B.6. Il appartient au législateur d'établir la base de l'impôt. Il dispose en la matière d'une large marge d'appréciation. En effet, les mesures fiscales constituent un élément essentiel de la politique socioéconomique. Elles assurent non seulement une part substantielle des recettes qui doivent permettre la réalisation de cette politique, mais elles permettent également au législateur d'orienter certains comportements et d'adopter des mesures correctrices afin de donner corps à la politique sociale et économique.
Les choix sociaux qui doivent être réalisés lors de la collecte et de l'affectation des ressources relèvent par conséquent du pouvoir d'appréciation du législateur. La Cour ne peut sanctionner un tel choix politique et les motifs qui le fondent que s'ils reposent sur une erreur manifeste ou s'ils sont manifestement déraisonnables.
B.7.1. Avec la cotisation distincte en cause, le législateur vise, d'une part, à lutter contre la fraude en décourageant la pratique de commissions secrètes et de bénéfices dissimulés et, d'autre part, à compenser la perte que représente pour le Trésor l'impôt éludé sur ces commissions et bénéfices.
Il est légitime que le législateur veille à prévenir la fraude fiscale et à préserver les intérêts du Trésor, par souci de justice et pour remplir au mieux les tâches d'intérêt général dont il a la charge.
B.7.2. A la lumière de l'objectif poursuivi, il n'est pas sans justification raisonnable que l'exception à l'application de la cotisation distincte soit limitée aux dépenses et aux avantages de toute nature non justifiés et ne concerne pas les bénéfices dissimulés, en cas d'identification univoque du bénéficiaire dans le délai fixé.
Les dépenses et les avantages de la première catégorie sont inscrits dans la comptabilité, mais ils n'ont pas été justifiés selon les modalités prescrites par la loi, ce qui empêche le fisc de vérifier si ces paiements ont subi le régime fiscal approprié à charge du bénéficiaire. Il n'en va pas de même pour les bénéfices dissimulés, qui n'ont pas été inscrits dans le résultat comptable de la société et ne se retrouvent donc pas parmi les éléments du patrimoine de la société, de sorte que ces revenus ne peuvent être taxés ni à l'égard de la société concernée ni, le cas échéant, à l'égard de leur bénéficiaire.
Compte tenu de ces différences, le législateur a pu raisonnablement considérer que les bénéfices soustraits de manière dissimulée au patrimoine de la société doivent, en ce qui concerne l'application de la cotisation distincte, être soumis à des règles plus strictes que les dépenses et les avantages de toute nature non justifiés. La différence de traitement entre les bénéfices dissimulés, d'une part, et les dépenses et les avantages de toute nature non justifiés, d'autre part, en ce que la disposition en cause prévoit une exception à l'application de la cotisation distincte uniquement pour les dépenses et les avantages de toute nature non justifiés, n'est dès lors pas dénuée de justification raisonnable.

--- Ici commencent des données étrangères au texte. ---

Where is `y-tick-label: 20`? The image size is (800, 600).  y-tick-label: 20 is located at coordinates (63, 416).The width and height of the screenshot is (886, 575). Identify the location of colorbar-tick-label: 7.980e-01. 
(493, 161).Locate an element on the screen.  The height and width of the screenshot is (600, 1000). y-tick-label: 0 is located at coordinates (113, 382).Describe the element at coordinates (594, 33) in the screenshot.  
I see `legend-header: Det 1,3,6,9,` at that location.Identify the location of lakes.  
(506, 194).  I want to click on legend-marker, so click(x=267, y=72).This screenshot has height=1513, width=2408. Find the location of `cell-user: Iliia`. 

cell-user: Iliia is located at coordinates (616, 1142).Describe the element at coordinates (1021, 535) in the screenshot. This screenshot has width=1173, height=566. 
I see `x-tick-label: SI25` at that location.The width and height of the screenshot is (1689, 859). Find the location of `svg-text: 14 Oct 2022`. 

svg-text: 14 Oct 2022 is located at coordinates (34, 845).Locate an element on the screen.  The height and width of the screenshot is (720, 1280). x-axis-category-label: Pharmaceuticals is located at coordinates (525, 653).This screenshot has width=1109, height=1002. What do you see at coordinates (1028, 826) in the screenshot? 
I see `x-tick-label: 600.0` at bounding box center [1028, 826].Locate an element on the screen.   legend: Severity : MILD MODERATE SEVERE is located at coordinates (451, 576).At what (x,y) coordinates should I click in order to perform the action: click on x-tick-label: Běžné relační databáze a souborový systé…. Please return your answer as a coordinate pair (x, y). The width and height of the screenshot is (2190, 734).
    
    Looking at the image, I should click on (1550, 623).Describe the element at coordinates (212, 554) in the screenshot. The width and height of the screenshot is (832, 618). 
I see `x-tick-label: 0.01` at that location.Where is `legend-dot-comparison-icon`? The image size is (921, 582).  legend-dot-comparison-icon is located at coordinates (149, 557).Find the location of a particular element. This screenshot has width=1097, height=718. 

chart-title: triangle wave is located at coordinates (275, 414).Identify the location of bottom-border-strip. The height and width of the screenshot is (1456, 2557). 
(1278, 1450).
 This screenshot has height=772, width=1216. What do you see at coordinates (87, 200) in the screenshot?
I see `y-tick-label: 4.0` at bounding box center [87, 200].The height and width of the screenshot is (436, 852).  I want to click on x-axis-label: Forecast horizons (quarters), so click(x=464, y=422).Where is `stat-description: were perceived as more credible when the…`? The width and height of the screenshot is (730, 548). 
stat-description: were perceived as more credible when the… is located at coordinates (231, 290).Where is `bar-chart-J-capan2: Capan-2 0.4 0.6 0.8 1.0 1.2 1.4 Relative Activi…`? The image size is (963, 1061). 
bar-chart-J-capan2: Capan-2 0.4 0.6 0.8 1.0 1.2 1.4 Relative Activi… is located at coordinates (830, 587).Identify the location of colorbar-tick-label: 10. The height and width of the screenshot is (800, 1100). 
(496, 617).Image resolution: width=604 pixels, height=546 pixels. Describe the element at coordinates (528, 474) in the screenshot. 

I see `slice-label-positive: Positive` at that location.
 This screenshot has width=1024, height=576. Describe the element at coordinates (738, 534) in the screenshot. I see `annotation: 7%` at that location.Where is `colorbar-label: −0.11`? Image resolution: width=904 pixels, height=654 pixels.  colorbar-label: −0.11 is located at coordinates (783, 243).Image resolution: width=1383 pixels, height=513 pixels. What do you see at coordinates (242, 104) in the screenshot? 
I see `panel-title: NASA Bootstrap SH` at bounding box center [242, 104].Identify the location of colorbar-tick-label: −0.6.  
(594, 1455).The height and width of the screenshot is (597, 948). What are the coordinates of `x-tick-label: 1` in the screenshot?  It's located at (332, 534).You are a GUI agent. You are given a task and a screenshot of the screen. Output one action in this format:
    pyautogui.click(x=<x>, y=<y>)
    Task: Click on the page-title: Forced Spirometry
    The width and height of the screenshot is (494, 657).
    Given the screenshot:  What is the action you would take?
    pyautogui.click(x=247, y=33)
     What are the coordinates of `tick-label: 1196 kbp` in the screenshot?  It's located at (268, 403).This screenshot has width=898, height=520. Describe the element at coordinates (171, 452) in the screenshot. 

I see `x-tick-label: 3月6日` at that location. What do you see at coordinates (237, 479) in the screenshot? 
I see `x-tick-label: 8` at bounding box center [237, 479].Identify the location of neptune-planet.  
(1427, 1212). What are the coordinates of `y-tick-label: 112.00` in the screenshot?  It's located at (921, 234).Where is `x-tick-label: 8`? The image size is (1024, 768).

B.8. La question préjudicielle appelle une réponse négative.
Par ces motifs, la Cour dit pour droit : L'article 219, alinéa 7, du Code des impôts sur les revenus 1992 ne viole pas les articles 10 et 11 de la Constitution.
Ainsi rendu en langue néerlandaise et en langue française, conformément à l'article 65 de la loi spéciale du 6 janvier 1989 sur la Cour constitutionnelle, le 4 octobre 2018.